A due giorni dal monito dell'ONU, che denuncia la propria preoccupazione per l'incremento delle violenze a danno di migranti [VIDEO], giunge notizia di due nuovi episodi di aggressione a matrice razzista. La prima si è verificata a Sassari, in Sardegna, mentre la seconda è avvenuta a Francavilla Fontana, in provincia di Brindisi. In entrambi i casi le vittime sono originarie della Guinea.

Sassari: rifugiato 22enne pestato dal branco

La violenza si è consumata lunedì sera a Sassari, quando il giovane migrante si trovava nell'incrocio fra corso Cossiga e Viale Berlinguer. Un ragazzo, accompagnato da un gruppo di coetanei, gli ha sferrato una gomitata, motivando il suo gesto affermando che ''a casa sua fa quello che vuole'' e che, se al guineano non stava bene essere trattato in quel modo, poteva ''tornarsene a casa propria''.

Pochi attimi dopo l'aggressore è passato alle mani, colpendo il 22enne in faccia con un pugno. Il resto del branco, a quel punto, ha iniziato a fare lo stesso, ma alcune ragazze che si trovavano sul posto hanno iniziato ad urlare e ad attirare l'attenzione dei passanti. Un uomo, quindi, è prontamente intervenuto e ha allontanato gli assalitori. Tempestivo anche il sopralluogo delle Forze dell'Ordine, che hanno raccolto le versioni dei testimoni, mentre la vittima è stata portata al Pronto Soccorso per una frattura al setto nasale.

Brindisi: 17enne aggredito per aver salutato una ragazza

Il 17enne aggredito in Puglia era ospite del centro d'accoglienza per minori di Francavilla Fontana, la cittadina in cui è avvenuto un episodio molto simile al precedente. L'aggressione si è svolta nel pomeriggio di domenica ed è nuovamente stata accompagnata da calci e pugni.

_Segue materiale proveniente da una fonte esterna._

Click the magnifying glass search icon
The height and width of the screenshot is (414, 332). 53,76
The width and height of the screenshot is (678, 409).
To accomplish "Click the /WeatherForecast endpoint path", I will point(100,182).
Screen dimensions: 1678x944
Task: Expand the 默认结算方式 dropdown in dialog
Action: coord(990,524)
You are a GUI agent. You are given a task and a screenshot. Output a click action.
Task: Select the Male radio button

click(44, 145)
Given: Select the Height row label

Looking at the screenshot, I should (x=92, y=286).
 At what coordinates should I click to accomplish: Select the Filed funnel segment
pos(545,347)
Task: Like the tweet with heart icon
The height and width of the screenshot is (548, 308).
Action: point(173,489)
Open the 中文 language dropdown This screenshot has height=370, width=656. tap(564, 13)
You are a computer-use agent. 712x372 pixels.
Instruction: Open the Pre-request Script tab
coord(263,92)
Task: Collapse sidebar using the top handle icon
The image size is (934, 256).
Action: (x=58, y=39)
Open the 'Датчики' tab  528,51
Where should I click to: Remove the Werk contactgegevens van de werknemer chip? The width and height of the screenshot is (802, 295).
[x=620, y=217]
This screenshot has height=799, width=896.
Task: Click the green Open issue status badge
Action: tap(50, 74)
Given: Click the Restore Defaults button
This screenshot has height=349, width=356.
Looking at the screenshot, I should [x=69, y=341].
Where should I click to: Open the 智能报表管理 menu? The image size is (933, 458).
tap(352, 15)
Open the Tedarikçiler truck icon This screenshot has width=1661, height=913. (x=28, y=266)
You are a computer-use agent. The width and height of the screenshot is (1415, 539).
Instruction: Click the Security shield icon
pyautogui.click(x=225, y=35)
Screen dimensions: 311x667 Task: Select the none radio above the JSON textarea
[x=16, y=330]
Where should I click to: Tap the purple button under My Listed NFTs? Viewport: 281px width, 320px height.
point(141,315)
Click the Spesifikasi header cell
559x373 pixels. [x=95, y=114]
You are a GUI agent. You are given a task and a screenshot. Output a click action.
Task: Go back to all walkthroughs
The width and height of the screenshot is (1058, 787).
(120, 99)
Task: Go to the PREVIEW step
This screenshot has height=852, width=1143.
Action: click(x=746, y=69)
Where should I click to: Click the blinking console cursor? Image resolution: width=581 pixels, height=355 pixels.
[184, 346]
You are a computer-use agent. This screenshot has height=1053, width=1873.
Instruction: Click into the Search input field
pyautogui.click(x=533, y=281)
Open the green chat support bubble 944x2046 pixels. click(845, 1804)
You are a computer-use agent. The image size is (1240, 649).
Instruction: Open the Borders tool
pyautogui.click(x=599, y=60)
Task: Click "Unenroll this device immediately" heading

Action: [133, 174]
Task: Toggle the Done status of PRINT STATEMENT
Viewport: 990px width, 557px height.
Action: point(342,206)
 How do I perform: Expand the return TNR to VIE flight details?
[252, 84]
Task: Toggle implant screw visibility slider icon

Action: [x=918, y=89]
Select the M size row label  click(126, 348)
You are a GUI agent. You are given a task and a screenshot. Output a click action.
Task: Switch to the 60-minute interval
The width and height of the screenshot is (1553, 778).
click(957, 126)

Stando alla ricostruzione dei fatti, il ragazzo si trovava in sella alla propria bici quando, dopo aver salutato una coetanea, alcuni ragazzi hanno cominciato ad insultarlo. Uno di loro, poi, ha preso la bici del giovane immigrato e l'ha buttata a terra. Quando il 17enne ha chiesto il motivo del gesto, il gruppo si è scagliato contro di lui, aggredendolo fisicamente. A scacciare il branco è stato ancora una volta un uomo di passaggio, che avendo assistito alla scena ha spaventato i ragazzi fingendo di chiamare i vigili. Per fortuna, il giovane non ha riportato ferite gravi e dunque non ha necessitato di cure mediche. Per il momento, ha riferito la comunità, il 17enne non sembra intenzionato a sporgere denuncia, al contrario del presidente del consiglio comunale della città, Domenico Attanasi. Il presidente, infatti, ha condiviso la notizia su Facebook e ha espresso ''sdegno e preoccupazione per le manifestazioni di xenofobia che si sono registrate'', le quali ''rischiano di trovare un terreno fertile nei più giovani''.

Anche l'ONU preoccupata per l'escalation

"Abbiamo intenzione di inviare personale in Italia per valutare il riferito forte incremento di atti di violenza e di razzismo contro migranti, persone di discendenza africana e rom". Ad affermarlo è stata Michelle Bachelet [VIDEO], Alto commissario per i diritti umani, durante l'ordinario Consiglio dell'ONU che si è svolto a Ginevra. La portavoce, nel suo lungo discorso, ha criticato le recenti scelte del governo in merito all'immigrazione, sottolineato l'aumento degli episodi di discriminazione e l'innalzamento del tasso di mortalità dei migranti che tentano di raggiungere l'Europa. Per questo motivo, l'Organizzazione delle Nazioni Unite intende mandare nel nostro Paese un team di emissari che vigilino della situazione.